In the listing that follows, the range to quote begins at the line that has "Task: Open 'Minha conta' settings page" and ends after the line that has "Task: Enable the Vacant Land checkbox"; quote it verbatim and add nothing.

━━━

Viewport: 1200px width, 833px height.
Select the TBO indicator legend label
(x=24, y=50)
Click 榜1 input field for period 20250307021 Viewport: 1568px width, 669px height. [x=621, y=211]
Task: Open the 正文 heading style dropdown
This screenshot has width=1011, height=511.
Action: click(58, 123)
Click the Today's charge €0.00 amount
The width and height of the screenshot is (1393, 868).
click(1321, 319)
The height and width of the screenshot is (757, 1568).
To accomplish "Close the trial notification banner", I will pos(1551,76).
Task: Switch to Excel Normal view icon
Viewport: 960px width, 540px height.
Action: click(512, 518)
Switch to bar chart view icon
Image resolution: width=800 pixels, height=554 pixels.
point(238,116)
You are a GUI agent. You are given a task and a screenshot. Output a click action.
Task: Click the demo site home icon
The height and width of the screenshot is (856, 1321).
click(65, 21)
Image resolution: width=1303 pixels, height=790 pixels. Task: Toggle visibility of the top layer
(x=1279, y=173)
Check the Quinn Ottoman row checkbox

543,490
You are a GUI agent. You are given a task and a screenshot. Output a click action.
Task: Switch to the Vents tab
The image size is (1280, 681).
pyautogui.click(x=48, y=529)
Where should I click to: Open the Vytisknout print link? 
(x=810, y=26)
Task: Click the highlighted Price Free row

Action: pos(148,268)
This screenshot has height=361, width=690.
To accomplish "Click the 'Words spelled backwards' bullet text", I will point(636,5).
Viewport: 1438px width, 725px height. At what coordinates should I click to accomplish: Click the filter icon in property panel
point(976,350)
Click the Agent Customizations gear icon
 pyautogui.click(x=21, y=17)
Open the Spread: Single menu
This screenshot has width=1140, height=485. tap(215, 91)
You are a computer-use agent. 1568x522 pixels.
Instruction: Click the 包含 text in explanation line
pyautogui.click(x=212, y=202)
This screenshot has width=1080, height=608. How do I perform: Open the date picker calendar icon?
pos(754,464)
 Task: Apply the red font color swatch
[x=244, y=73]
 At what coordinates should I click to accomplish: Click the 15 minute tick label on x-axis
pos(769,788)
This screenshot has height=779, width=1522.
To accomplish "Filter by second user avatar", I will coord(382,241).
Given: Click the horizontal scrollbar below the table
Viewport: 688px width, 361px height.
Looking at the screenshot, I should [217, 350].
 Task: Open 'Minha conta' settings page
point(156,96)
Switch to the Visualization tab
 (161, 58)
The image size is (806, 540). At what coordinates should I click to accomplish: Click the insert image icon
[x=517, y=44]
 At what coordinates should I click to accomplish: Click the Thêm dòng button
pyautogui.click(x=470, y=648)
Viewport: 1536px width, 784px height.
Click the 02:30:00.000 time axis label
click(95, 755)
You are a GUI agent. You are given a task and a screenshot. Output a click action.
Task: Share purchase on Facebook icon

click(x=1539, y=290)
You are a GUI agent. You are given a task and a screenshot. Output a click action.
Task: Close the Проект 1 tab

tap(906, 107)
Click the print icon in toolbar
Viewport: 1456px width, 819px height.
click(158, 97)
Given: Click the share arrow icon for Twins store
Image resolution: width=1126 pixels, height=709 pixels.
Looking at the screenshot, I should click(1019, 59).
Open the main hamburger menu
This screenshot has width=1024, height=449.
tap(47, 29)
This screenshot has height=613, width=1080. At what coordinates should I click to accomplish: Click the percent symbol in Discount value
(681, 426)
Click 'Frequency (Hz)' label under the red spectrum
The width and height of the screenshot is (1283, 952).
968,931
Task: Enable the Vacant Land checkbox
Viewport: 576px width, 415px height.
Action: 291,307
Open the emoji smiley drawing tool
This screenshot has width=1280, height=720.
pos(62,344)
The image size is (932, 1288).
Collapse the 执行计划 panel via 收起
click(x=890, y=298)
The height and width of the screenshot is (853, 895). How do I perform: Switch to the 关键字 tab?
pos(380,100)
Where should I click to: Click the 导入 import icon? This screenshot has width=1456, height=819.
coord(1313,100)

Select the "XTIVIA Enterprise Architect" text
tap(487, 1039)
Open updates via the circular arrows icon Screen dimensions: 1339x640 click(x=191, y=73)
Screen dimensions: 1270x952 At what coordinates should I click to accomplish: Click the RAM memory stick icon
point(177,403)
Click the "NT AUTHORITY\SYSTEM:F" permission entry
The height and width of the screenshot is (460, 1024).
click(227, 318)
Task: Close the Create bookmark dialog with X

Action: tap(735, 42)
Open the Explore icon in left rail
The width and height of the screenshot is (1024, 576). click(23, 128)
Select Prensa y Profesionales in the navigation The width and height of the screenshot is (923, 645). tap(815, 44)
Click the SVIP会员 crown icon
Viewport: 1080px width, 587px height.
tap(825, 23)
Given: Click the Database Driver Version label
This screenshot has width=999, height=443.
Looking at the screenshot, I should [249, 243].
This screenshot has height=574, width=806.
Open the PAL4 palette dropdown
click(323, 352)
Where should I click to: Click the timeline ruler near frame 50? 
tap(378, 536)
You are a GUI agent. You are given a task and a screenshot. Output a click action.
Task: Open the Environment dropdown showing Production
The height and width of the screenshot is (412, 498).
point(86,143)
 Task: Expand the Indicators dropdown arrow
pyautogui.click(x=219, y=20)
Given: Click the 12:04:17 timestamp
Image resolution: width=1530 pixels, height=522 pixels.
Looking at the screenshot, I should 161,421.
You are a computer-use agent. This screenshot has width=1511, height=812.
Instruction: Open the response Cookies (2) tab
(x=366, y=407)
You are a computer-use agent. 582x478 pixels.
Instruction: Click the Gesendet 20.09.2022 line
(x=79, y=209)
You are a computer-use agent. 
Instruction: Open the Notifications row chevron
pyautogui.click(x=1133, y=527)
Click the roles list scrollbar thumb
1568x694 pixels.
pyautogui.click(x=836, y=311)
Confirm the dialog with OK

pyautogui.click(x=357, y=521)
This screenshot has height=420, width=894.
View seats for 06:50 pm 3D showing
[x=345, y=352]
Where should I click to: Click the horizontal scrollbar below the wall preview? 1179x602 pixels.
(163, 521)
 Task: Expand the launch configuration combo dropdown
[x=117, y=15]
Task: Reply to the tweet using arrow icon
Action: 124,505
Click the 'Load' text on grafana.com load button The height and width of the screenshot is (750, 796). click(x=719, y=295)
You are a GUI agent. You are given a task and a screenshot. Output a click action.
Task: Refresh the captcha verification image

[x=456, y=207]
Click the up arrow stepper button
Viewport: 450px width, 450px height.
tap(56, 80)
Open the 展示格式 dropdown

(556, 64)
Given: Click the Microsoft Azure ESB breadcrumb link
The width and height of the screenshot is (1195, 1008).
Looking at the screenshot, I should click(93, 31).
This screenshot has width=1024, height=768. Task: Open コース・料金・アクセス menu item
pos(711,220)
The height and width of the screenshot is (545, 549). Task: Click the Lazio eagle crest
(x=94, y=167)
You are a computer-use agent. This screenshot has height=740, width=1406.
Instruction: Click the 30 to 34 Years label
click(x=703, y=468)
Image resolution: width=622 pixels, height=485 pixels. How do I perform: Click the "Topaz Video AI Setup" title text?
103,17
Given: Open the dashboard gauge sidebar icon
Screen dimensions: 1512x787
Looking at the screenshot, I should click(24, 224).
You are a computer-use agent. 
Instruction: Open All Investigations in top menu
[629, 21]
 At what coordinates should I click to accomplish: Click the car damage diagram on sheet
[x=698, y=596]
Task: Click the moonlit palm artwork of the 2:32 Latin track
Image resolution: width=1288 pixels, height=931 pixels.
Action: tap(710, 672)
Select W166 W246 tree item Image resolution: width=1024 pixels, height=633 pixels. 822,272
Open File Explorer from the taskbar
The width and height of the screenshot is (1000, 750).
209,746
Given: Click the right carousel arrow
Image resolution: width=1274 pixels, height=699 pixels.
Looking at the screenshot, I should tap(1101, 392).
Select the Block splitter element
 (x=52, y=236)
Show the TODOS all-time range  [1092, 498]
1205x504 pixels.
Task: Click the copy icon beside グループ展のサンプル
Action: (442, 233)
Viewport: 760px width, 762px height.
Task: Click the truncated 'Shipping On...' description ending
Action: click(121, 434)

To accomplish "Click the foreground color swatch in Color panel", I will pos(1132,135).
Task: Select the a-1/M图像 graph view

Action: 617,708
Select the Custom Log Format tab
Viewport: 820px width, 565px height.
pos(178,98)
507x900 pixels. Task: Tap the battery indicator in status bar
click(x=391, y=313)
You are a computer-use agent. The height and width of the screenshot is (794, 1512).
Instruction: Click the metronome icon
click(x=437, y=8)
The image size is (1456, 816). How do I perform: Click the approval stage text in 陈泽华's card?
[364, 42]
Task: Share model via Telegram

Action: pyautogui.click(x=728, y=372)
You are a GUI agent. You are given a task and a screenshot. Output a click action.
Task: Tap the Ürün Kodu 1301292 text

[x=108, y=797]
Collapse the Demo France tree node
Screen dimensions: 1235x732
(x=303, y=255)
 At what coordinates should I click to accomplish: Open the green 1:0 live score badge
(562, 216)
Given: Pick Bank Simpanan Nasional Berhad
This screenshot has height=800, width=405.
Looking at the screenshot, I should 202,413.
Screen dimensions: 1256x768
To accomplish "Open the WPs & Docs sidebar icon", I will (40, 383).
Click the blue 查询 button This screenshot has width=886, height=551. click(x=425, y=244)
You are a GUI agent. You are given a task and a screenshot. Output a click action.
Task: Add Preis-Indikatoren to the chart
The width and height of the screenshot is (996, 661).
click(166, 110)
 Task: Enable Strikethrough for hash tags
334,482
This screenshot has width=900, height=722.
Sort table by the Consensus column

━━━

Answer for this exercise:
 Task: Open 'Minha conta' settings page
point(156,96)
Switch to the Visualization tab
 (161, 58)
The image size is (806, 540). At what coordinates should I click to accomplish: Click the insert image icon
[x=517, y=44]
 At what coordinates should I click to accomplish: Click the Thêm dòng button
pyautogui.click(x=470, y=648)
Viewport: 1536px width, 784px height.
Click the 02:30:00.000 time axis label
click(95, 755)
You are a GUI agent. You are given a task and a screenshot. Output a click action.
Task: Share purchase on Facebook icon

click(x=1539, y=290)
You are a GUI agent. You are given a task and a screenshot. Output a click action.
Task: Close the Проект 1 tab

tap(906, 107)
Click the print icon in toolbar
Viewport: 1456px width, 819px height.
click(158, 97)
Given: Click the share arrow icon for Twins store
Image resolution: width=1126 pixels, height=709 pixels.
Looking at the screenshot, I should click(1019, 59).
Open the main hamburger menu
This screenshot has width=1024, height=449.
tap(47, 29)
This screenshot has height=613, width=1080. At what coordinates should I click to accomplish: Click the percent symbol in Discount value
(681, 426)
Click 'Frequency (Hz)' label under the red spectrum
The width and height of the screenshot is (1283, 952).
968,931
Task: Enable the Vacant Land checkbox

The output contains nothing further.